◆ **Data extract**:
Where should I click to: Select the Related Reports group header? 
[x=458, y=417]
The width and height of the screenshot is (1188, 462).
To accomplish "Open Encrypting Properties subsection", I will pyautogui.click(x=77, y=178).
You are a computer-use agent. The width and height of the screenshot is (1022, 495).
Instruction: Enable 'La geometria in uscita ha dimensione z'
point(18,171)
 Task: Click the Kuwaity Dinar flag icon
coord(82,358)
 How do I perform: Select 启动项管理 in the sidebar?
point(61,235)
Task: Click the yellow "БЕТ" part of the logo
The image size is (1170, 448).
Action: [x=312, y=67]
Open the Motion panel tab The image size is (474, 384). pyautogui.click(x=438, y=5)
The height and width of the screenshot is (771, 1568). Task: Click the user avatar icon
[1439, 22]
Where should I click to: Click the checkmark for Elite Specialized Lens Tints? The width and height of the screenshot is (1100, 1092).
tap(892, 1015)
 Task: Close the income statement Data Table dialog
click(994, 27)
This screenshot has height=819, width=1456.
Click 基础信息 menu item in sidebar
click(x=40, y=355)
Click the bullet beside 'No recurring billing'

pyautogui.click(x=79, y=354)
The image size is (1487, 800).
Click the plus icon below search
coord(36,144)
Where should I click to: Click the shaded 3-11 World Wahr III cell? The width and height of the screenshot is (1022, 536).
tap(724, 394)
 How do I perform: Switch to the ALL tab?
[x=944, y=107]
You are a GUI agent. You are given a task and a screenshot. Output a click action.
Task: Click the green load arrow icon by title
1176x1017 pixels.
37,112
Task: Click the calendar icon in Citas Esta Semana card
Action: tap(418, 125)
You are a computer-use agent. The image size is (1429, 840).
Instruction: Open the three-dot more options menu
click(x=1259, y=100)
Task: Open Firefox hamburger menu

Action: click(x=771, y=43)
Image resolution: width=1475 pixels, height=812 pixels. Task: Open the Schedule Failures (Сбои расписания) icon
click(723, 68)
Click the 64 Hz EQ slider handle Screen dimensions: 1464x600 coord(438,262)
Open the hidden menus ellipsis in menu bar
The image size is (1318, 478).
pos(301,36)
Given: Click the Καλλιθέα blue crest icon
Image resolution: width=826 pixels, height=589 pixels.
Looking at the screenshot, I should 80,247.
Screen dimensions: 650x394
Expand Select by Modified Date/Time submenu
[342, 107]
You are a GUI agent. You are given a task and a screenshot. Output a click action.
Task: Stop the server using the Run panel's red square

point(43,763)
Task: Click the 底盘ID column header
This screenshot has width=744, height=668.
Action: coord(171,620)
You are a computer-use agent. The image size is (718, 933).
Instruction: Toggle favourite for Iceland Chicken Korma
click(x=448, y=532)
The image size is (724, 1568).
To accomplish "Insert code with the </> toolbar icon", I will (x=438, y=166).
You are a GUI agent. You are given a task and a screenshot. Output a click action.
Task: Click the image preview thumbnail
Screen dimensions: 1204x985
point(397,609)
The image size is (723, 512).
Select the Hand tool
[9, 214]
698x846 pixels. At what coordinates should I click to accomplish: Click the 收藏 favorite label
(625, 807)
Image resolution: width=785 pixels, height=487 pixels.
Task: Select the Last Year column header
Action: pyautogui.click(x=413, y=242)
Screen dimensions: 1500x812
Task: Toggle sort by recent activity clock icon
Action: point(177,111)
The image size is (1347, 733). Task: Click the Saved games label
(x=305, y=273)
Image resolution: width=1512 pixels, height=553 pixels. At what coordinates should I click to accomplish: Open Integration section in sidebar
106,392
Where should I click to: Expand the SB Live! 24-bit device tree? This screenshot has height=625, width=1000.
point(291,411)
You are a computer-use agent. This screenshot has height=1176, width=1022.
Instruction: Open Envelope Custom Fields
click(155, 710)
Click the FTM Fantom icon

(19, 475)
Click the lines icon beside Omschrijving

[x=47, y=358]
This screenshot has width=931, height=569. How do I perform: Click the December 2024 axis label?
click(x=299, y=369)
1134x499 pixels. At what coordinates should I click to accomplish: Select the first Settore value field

◆ **Brief**:
Word for word, retype all of the material.

◆ **Task result**:
Where should I click to: Select the Related Reports group header? 
[x=458, y=417]
The width and height of the screenshot is (1188, 462).
To accomplish "Open Encrypting Properties subsection", I will pyautogui.click(x=77, y=178).
You are a computer-use agent. The width and height of the screenshot is (1022, 495).
Instruction: Enable 'La geometria in uscita ha dimensione z'
point(18,171)
 Task: Click the Kuwaity Dinar flag icon
coord(82,358)
 How do I perform: Select 启动项管理 in the sidebar?
point(61,235)
Task: Click the yellow "БЕТ" part of the logo
The image size is (1170, 448).
Action: [x=312, y=67]
Open the Motion panel tab The image size is (474, 384). pyautogui.click(x=438, y=5)
The height and width of the screenshot is (771, 1568). Task: Click the user avatar icon
[1439, 22]
Where should I click to: Click the checkmark for Elite Specialized Lens Tints? The width and height of the screenshot is (1100, 1092).
tap(892, 1015)
 Task: Close the income statement Data Table dialog
click(994, 27)
This screenshot has height=819, width=1456.
Click 基础信息 menu item in sidebar
click(x=40, y=355)
Click the bullet beside 'No recurring billing'

pyautogui.click(x=79, y=354)
The image size is (1487, 800).
Click the plus icon below search
coord(36,144)
Where should I click to: Click the shaded 3-11 World Wahr III cell? The width and height of the screenshot is (1022, 536).
tap(724, 394)
 How do I perform: Switch to the ALL tab?
[x=944, y=107]
You are a GUI agent. You are given a task and a screenshot. Output a click action.
Task: Click the green load arrow icon by title
1176x1017 pixels.
37,112
Task: Click the calendar icon in Citas Esta Semana card
Action: tap(418, 125)
You are a computer-use agent. The image size is (1429, 840).
Instruction: Open the three-dot more options menu
click(x=1259, y=100)
Task: Open Firefox hamburger menu

Action: click(x=771, y=43)
Image resolution: width=1475 pixels, height=812 pixels. Task: Open the Schedule Failures (Сбои расписания) icon
click(723, 68)
Click the 64 Hz EQ slider handle Screen dimensions: 1464x600 coord(438,262)
Open the hidden menus ellipsis in menu bar
The image size is (1318, 478).
pos(301,36)
Given: Click the Καλλιθέα blue crest icon
Image resolution: width=826 pixels, height=589 pixels.
Looking at the screenshot, I should 80,247.
Screen dimensions: 650x394
Expand Select by Modified Date/Time submenu
[342, 107]
You are a GUI agent. You are given a task and a screenshot. Output a click action.
Task: Stop the server using the Run panel's red square

point(43,763)
Task: Click the 底盘ID column header
This screenshot has width=744, height=668.
Action: coord(171,620)
You are a computer-use agent. The image size is (718, 933).
Instruction: Toggle favourite for Iceland Chicken Korma
click(x=448, y=532)
The image size is (724, 1568).
To accomplish "Insert code with the </> toolbar icon", I will (x=438, y=166).
You are a GUI agent. You are given a task and a screenshot. Output a click action.
Task: Click the image preview thumbnail
Screen dimensions: 1204x985
point(397,609)
The image size is (723, 512).
Select the Hand tool
[9, 214]
698x846 pixels. At what coordinates should I click to accomplish: Click the 收藏 favorite label
(625, 807)
Image resolution: width=785 pixels, height=487 pixels.
Task: Select the Last Year column header
Action: pyautogui.click(x=413, y=242)
Screen dimensions: 1500x812
Task: Toggle sort by recent activity clock icon
Action: point(177,111)
The image size is (1347, 733). Task: Click the Saved games label
(x=305, y=273)
Image resolution: width=1512 pixels, height=553 pixels. At what coordinates should I click to accomplish: Open Integration section in sidebar
106,392
Where should I click to: Expand the SB Live! 24-bit device tree? This screenshot has height=625, width=1000.
point(291,411)
You are a computer-use agent. This screenshot has height=1176, width=1022.
Instruction: Open Envelope Custom Fields
click(155, 710)
Click the FTM Fantom icon

(19, 475)
Click the lines icon beside Omschrijving

[x=47, y=358]
This screenshot has width=931, height=569. How do I perform: Click the December 2024 axis label?
click(x=299, y=369)
1134x499 pixels. At what coordinates should I click to accomplish: Select the first Settore value field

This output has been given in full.